I conscientiously avoid activities that make me feel inferior, dumb, or inept – like crossword puzzles, swimsuit shopping, and contact sports. Instead, I tend to stick with things that make me feel comfortable with myself and my abilities. The problem is that when we get too comfortable, pride can creep in.
The book of Obadiah is only a chapter long, merely 21 verses. It is tucked between Amos and Jonah in the Old Testament. Scholars believe the text was written around 845 B.C. or 586 B.C., but the groups mentioned in the book (Edom and Judah) fought a lot in those days, so it’s difficult to determine an exact date. At any rate, Obadiah was a prophet with a somber message for the people of Edom, and the root of their problems could be traced back to pride. In fact, that lineage of pride could be traced all the way back to the founding father of the Edomites, Esau. You might remember Esau from stories in Genesis 25 and following; he’s the one who haphazardly traded his birthright to his slightly younger twin brother, Jacob, for a bowl of stew & bread (v. 34). Apparently, his descendants inherited his cocky attitude.
The Edomites had gotten pretty cozy with their hill country vista, which was also advantageously located along the main caravan route from Egypt to Babylon. They had begun to feel pompous and invincible, so Obadiah warned them about the message he received from the Lord (v. 3-4):
“The pride of your heart has deceived you, you who live in the clefts of the rocks and make your home on the heights, you who say to yourself, ‘Who can bring me down to the ground?’ Though you soar like the eagle and make your nest among the stars, from there I will bring you down,” declares the Lord.
Obadiah’s prophecy went on to say that the house of Esau would be ransacked, and their snazzy cliff dwellings would be reduced to rubble. Something tells me their property values were about to take a nosedive.
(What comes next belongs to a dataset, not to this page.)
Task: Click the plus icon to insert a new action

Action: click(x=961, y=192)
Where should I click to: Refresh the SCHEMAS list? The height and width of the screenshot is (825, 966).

We can avoid putting ourselves into the Edomites’ perilous situation in a couple of ways: first, we need to remember Colossians 3:23 and focus our talents on serving the Lord, rather than bringing undue attention to ourselves. Second, we could step out of our comfort zones every now & then and get involved in service and ministry that may not be tops on our to-do list. After all, it’s not about us. Pride may make us feel powerful in the short run, but as Proverbs 16:18 and Psalm 149:4 remind us, humility is the victor over pride.